Thank for the re-submission, except from a minor fix* the patch looks fine, I just gonna perform a few more test in the next days then commit it.
Sorry for this late response but I was a little busy the last weeks.

Cheers
-- rodrigo

* space vs tab Makefile issue, see portlint output.
Comment 7 Matthew Horan 2019-07-23 22:59:51 UTC
Created attachment 206022 [details]
security/lego port patch v4

> Sorry for this late response but I was a little busy the last weeks.
No worries! I have been busy as well.

> * space vs tab Makefile issue, see portlint output.
Whoops, I was unaware of the -A flag, which I'll use from now on.
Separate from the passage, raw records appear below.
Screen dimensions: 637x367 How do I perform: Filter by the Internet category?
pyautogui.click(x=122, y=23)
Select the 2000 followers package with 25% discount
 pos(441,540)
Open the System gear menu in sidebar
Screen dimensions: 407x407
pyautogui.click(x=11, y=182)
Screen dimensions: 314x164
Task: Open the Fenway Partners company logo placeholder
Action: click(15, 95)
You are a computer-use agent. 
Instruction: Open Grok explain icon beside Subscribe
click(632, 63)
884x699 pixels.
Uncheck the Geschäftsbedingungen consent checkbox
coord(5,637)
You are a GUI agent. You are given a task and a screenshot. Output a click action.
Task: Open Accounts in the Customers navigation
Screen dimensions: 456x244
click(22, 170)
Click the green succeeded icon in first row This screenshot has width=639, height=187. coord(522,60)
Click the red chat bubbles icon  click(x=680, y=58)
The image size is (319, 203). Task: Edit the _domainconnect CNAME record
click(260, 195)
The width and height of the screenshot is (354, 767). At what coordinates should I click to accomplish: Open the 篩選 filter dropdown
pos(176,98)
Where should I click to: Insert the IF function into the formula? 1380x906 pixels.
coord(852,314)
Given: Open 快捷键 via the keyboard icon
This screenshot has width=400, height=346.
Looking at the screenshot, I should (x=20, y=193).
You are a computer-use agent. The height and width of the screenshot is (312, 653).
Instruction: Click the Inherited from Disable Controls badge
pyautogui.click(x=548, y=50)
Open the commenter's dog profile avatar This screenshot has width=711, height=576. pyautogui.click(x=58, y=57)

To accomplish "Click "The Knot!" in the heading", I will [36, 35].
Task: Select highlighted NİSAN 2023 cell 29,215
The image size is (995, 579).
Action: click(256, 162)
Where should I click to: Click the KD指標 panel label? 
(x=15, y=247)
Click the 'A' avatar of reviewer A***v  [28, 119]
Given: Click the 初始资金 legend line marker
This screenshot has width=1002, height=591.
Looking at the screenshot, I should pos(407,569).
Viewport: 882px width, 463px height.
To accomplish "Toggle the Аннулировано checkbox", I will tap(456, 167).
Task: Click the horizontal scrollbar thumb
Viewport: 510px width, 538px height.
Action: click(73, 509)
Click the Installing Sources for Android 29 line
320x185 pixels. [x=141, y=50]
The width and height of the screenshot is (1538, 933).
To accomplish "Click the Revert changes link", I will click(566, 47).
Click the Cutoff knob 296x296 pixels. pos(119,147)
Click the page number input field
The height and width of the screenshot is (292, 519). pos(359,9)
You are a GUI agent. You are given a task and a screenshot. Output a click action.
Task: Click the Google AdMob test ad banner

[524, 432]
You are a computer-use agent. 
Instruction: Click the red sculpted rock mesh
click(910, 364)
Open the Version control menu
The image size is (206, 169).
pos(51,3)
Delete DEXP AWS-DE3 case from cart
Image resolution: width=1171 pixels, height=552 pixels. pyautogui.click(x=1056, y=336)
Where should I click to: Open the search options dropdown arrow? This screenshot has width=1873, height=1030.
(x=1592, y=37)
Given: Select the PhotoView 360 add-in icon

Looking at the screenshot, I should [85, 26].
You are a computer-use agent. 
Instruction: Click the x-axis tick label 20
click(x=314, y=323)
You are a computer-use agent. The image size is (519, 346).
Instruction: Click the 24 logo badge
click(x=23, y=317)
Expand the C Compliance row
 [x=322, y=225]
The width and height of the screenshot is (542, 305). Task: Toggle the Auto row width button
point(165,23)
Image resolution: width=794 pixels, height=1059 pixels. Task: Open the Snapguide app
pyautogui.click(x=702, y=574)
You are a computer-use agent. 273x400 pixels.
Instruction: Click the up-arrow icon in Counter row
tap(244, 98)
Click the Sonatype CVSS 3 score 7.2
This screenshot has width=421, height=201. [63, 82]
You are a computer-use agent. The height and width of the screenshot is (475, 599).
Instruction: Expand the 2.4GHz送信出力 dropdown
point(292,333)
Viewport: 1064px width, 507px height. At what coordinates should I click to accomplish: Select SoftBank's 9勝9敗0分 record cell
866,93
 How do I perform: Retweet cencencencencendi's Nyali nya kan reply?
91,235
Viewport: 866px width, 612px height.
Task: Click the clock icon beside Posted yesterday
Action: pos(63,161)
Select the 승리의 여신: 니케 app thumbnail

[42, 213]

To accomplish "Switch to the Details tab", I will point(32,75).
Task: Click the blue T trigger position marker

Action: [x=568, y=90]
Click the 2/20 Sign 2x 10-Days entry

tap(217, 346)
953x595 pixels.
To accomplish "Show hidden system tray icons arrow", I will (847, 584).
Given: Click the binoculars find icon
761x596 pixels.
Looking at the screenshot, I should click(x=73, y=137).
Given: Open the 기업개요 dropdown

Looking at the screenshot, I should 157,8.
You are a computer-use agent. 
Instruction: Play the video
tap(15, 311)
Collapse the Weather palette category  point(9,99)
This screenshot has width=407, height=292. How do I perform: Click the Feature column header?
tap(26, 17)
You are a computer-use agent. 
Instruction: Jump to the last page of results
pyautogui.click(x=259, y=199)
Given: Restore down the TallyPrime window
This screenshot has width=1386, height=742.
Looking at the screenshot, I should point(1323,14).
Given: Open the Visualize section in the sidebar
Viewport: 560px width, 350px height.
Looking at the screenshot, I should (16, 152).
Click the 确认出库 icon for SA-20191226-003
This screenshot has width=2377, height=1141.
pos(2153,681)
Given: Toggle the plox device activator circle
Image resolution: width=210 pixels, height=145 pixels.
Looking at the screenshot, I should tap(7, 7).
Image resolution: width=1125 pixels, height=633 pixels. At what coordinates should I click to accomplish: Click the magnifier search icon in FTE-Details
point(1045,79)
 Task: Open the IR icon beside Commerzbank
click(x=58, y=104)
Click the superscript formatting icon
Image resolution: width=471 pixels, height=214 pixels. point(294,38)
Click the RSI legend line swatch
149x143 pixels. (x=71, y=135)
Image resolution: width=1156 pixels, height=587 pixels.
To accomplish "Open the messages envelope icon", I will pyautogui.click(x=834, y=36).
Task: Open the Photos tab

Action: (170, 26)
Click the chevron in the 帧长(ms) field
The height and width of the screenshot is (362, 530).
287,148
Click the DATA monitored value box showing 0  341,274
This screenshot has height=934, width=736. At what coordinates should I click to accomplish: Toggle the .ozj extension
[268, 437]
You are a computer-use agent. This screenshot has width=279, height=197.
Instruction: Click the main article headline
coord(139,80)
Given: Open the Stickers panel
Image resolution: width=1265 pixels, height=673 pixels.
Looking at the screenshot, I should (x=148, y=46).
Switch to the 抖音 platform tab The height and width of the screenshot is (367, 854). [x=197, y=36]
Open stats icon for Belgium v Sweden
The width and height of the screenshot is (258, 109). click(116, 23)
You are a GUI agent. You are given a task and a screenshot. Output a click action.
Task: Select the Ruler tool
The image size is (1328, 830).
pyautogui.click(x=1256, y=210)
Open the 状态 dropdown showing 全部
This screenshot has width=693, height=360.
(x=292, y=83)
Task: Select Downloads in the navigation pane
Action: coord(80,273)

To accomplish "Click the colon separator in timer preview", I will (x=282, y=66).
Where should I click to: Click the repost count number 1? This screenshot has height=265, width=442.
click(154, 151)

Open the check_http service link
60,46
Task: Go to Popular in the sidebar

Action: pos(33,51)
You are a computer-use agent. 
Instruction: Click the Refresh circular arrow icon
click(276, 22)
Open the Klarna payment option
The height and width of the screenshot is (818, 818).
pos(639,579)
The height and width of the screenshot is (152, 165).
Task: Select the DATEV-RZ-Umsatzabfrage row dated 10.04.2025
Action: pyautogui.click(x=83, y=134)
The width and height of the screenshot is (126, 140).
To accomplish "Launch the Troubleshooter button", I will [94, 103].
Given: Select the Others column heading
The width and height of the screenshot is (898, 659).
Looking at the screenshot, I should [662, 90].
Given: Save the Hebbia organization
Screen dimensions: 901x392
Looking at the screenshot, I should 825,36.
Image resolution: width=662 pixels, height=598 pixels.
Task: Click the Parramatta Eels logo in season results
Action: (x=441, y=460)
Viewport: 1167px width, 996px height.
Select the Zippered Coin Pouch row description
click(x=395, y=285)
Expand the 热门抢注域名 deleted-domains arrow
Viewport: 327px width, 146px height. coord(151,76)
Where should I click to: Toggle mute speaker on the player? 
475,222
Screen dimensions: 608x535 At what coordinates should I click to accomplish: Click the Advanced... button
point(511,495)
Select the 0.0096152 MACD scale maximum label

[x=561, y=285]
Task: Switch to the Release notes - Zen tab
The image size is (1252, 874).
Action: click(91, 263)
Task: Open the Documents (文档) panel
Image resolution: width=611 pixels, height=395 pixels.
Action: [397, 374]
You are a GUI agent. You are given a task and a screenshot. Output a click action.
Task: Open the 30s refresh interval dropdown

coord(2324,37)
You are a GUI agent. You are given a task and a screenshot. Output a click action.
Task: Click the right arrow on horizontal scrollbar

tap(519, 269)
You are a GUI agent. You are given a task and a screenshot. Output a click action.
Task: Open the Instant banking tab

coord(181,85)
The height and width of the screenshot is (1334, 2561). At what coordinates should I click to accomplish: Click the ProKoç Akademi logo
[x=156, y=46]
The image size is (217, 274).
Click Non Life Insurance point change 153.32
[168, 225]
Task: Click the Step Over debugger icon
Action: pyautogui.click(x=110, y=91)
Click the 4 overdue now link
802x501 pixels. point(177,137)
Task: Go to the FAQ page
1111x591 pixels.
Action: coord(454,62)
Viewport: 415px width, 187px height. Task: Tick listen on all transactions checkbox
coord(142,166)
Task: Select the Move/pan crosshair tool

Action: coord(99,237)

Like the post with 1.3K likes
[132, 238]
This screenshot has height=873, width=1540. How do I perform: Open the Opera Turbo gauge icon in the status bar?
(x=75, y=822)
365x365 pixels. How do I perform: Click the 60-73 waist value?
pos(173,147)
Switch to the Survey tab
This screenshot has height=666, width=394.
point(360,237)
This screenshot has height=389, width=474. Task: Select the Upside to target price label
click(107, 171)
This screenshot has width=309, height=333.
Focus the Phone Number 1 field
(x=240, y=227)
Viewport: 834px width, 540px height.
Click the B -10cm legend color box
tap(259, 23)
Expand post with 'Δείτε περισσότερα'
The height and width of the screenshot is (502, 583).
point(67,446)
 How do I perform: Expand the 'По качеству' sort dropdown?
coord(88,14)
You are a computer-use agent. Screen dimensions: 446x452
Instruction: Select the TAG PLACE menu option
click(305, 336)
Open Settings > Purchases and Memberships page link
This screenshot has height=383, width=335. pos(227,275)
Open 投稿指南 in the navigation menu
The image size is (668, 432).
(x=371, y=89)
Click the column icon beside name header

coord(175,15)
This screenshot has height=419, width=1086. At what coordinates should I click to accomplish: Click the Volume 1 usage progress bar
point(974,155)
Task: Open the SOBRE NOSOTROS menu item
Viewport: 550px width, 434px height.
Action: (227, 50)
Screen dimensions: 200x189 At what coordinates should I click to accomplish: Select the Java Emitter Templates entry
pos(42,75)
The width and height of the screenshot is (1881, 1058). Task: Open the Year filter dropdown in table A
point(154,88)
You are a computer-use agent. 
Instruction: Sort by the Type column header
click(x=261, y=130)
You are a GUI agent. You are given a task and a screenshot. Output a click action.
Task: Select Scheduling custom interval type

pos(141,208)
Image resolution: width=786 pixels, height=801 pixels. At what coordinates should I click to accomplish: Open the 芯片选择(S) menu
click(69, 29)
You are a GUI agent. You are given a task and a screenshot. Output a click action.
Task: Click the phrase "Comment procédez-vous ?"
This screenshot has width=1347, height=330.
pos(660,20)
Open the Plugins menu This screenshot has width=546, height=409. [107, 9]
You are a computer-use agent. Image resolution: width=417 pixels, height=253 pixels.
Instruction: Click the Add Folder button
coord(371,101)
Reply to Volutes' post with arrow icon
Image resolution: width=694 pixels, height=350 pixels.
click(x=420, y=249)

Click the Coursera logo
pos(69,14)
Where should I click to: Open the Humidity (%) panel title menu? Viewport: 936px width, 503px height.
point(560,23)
I've attached a new patch which bumps lego to 2.7.1, released yesterday.
Comment 8 commit-hook freebsd_committer 2019-07-24 07:50:26 UTC
A commit references this bug:

Author: rodrigo
Date: Wed Jul 24 07:50:17 UTC 2019
New revision: 507266
URL: https://svnweb.freebsd.org/changeset/ports/507266

Log:
  Add new port security/lego

  Lego is a new let's encrypt client write in Go with
  support for number of ACME challenges and no external
  dependencies.

  PR:		237349
  Submitted by:	Matthew Horan <matt@matthoran.com>

Changes:
  head/GIDs
  head/UIDs
  head/security/Makefile
  head/security/lego/
  head/security/lego/Makefile
  head/security/lego/distinfo
  head/security/lego/files/
  head/security/lego/files/604.lego.in
  head/security/lego/files/deploy.sh.sample.in
  head/security/lego/files/lego.sh.sample.in
  head/security/lego/files/pkg-message.in
  head/security/lego/pkg-descr
  head/security/lego/pkg-plist
Comment 9 Rodrigo Osorio freebsd_committer 2019-07-24 07:51:19 UTC
Commited with minor changes, thanks
Comment 10 Matthew Horan 2019-07-24 11:44:47 UTC
(In reply to Rodrigo Osorio from comment #9)
Fantastic, thank you! Shall I submit a new diff for the 2.7.1 bump or can you use the one attached?

Thanks again.
Comment 11 Rodrigo Osorio freebsd_committer 2019-07-24 14:51:12 UTC
(In reply to Matthew Horan from comment #10)

Sure but the new diff should be based on the current version of the port.